## TASK TO CARRY OUT
Using the records below, find every line that includes "computer" and copy it.

## SUPPLIED RECORDS
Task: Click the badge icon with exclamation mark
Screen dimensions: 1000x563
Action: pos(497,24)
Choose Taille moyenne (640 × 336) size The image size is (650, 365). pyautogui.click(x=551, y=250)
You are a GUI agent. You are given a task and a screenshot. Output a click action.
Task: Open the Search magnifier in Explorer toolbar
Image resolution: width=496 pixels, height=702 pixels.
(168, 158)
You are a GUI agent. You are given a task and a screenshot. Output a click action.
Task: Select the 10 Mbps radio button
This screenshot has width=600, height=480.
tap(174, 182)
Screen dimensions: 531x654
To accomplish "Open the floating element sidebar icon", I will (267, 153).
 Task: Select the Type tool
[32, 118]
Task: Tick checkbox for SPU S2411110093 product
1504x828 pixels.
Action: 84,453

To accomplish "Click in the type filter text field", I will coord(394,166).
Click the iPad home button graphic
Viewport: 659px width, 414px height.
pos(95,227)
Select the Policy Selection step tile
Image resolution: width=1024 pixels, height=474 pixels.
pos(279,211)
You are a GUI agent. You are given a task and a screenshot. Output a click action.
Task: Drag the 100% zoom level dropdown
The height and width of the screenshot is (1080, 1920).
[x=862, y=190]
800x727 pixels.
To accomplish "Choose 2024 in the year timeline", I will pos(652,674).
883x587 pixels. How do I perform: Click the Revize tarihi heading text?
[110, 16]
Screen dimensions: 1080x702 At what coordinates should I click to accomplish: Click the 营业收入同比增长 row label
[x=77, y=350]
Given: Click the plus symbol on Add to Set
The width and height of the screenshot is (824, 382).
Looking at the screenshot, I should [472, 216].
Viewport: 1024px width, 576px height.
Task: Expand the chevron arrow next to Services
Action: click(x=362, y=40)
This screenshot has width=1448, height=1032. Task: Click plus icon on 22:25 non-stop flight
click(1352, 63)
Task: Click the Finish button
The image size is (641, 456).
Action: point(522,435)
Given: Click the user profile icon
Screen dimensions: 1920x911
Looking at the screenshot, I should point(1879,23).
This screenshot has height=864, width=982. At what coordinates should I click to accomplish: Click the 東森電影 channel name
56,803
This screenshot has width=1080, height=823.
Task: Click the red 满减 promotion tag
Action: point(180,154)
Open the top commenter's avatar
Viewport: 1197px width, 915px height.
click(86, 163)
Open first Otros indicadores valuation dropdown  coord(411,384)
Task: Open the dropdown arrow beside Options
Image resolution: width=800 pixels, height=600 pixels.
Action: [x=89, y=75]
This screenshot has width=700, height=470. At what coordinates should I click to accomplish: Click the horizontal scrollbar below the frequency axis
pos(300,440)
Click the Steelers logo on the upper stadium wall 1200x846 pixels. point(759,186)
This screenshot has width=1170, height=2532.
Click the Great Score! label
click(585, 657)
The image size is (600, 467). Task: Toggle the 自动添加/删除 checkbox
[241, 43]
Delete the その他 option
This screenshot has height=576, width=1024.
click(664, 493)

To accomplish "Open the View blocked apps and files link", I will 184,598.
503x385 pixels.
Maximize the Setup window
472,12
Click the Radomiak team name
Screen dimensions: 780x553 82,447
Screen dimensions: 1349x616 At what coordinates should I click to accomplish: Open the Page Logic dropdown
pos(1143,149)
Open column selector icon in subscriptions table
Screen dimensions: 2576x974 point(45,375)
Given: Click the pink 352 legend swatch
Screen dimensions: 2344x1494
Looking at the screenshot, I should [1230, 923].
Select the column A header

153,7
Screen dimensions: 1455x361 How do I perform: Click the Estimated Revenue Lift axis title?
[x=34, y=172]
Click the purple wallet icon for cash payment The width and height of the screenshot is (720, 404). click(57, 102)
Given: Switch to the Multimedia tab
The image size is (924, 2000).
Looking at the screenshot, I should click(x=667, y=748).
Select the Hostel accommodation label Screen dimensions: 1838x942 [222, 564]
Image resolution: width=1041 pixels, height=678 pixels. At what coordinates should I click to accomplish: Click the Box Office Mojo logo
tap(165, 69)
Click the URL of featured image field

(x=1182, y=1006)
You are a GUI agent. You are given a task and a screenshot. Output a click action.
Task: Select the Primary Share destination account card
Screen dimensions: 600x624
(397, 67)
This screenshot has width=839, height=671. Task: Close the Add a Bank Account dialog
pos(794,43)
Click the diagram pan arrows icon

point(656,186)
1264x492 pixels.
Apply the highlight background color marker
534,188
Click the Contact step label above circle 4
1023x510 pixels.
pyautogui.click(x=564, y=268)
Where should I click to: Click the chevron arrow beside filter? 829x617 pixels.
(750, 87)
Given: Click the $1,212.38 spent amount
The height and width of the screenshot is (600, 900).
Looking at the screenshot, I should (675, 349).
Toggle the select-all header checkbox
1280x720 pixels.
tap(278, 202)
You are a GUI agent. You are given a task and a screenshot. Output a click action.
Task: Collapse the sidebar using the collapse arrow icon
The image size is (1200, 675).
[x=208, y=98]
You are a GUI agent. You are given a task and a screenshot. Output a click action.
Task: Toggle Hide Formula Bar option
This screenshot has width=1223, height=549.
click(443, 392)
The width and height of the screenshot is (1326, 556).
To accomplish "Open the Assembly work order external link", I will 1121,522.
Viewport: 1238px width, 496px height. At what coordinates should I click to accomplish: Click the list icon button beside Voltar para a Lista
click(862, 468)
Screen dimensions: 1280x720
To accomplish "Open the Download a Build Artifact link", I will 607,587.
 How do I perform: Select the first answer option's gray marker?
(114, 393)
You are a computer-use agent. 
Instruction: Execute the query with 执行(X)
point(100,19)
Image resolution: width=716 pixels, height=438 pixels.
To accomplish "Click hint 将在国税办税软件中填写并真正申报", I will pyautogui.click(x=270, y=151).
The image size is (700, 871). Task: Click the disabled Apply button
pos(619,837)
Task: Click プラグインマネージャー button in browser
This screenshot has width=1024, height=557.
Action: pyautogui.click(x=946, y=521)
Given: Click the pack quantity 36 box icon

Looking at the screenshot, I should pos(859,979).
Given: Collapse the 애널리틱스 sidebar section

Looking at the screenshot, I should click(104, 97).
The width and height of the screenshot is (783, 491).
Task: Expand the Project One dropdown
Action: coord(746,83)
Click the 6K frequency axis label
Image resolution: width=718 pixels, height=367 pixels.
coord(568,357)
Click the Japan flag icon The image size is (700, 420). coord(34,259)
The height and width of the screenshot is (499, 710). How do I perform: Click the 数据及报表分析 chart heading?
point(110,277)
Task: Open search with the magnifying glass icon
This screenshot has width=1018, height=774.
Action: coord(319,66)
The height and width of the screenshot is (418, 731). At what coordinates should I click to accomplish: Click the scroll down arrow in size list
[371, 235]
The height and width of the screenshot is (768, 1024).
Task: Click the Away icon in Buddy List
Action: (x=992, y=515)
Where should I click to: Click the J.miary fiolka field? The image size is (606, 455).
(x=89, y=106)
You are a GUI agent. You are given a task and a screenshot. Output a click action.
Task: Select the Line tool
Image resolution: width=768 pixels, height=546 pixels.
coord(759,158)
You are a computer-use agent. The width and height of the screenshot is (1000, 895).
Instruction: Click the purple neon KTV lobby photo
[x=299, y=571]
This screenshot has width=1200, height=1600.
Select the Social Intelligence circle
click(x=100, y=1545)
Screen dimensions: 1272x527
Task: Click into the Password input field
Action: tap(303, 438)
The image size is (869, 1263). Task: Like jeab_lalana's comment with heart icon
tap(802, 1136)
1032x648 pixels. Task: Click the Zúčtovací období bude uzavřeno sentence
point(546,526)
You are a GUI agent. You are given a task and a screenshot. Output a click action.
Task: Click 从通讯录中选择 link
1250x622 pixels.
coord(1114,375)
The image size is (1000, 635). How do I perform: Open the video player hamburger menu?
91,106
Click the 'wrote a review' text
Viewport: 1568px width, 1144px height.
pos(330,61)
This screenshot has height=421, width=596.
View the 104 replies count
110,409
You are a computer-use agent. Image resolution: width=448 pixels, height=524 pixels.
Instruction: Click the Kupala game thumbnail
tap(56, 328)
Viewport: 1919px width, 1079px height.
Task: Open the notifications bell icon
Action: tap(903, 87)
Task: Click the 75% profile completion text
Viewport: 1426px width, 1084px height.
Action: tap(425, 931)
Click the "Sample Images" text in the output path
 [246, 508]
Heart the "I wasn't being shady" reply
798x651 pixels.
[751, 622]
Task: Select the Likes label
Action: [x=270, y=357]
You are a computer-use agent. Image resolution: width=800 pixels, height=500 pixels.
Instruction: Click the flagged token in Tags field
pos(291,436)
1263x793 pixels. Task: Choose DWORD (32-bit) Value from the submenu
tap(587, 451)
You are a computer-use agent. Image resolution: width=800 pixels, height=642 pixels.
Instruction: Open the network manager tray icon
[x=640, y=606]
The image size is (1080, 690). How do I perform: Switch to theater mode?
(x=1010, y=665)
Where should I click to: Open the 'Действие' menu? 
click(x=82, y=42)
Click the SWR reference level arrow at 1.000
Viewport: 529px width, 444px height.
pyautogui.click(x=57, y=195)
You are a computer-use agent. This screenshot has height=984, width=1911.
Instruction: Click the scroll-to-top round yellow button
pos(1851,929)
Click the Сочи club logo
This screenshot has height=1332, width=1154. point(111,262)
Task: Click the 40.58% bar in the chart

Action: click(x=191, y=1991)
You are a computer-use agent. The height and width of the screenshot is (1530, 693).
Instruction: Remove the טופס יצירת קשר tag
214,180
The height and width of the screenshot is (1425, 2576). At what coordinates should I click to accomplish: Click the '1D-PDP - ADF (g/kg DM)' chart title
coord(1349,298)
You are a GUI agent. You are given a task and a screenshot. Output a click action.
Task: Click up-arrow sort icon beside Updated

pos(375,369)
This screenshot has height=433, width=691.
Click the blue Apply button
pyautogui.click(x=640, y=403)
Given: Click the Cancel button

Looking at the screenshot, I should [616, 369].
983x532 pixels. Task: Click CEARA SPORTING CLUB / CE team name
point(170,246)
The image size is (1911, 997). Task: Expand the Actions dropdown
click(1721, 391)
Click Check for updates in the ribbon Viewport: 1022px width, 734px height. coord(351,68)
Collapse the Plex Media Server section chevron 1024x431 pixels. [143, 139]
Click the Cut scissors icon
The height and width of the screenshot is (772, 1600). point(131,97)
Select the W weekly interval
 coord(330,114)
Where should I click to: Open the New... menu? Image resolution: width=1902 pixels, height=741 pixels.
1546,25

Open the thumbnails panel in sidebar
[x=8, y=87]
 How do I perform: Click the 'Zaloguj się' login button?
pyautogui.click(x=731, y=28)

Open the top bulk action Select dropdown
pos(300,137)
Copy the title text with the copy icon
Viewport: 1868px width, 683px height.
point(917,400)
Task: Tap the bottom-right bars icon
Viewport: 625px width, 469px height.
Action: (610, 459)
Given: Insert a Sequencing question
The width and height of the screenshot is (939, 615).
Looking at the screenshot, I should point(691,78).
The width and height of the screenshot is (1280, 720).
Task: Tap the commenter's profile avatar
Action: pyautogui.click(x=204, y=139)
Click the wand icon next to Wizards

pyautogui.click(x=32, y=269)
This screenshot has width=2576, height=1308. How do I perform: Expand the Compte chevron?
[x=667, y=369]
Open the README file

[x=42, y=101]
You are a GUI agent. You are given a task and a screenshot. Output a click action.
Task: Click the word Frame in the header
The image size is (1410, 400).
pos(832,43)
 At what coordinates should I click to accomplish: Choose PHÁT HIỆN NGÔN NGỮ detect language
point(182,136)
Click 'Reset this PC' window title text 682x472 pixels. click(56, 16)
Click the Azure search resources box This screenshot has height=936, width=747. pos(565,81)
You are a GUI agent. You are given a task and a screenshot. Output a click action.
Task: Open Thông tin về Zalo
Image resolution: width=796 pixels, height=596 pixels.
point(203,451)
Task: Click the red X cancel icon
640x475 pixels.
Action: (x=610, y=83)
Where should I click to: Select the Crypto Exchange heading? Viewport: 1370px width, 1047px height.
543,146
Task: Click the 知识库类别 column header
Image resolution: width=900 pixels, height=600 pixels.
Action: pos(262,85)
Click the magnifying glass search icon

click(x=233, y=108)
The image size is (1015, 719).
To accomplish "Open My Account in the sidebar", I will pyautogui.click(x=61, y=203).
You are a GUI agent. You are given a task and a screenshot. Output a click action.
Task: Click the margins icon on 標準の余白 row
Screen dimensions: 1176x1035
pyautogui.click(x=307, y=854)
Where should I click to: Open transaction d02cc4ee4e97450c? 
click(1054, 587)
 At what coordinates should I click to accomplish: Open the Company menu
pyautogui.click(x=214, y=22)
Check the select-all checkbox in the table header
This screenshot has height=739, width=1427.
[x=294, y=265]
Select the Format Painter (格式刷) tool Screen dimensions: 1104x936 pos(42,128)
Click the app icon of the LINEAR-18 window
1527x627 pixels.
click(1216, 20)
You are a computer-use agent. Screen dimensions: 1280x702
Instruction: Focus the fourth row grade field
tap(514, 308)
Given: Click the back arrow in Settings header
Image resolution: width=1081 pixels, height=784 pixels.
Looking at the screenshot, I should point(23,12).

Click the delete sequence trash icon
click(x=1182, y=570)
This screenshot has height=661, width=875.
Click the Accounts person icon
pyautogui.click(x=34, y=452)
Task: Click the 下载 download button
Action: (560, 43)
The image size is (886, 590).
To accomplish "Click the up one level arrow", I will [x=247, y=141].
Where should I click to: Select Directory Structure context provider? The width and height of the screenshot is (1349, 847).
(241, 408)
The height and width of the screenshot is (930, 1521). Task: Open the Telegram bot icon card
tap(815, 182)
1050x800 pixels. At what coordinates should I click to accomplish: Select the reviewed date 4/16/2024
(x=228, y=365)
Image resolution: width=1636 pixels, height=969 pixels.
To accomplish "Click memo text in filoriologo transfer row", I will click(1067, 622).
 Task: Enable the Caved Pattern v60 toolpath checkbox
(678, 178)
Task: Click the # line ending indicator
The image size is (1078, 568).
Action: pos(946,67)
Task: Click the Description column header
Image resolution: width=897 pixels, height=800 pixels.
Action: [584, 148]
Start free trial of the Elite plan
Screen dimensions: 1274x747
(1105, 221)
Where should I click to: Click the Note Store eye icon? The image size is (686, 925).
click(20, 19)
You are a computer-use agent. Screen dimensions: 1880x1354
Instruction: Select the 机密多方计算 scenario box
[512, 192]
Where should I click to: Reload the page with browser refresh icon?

## SOLUTION FOR THIS TASK
You are a computer-use agent. 
You are a computer-use agent. The width and height of the screenshot is (1000, 895).
You are a computer-use agent. Image resolution: width=448 pixels, height=524 pixels.
You are a computer-use agent. Image resolution: width=800 pixels, height=500 pixels.
You are a computer-use agent. Image resolution: width=800 pixels, height=642 pixels.
You are a computer-use agent. This screenshot has height=984, width=1911.
You are a computer-use agent. The height and width of the screenshot is (1530, 693).
You are a computer-use agent. Screen dimensions: 1280x702
You are a computer-use agent. Screen dimensions: 1880x1354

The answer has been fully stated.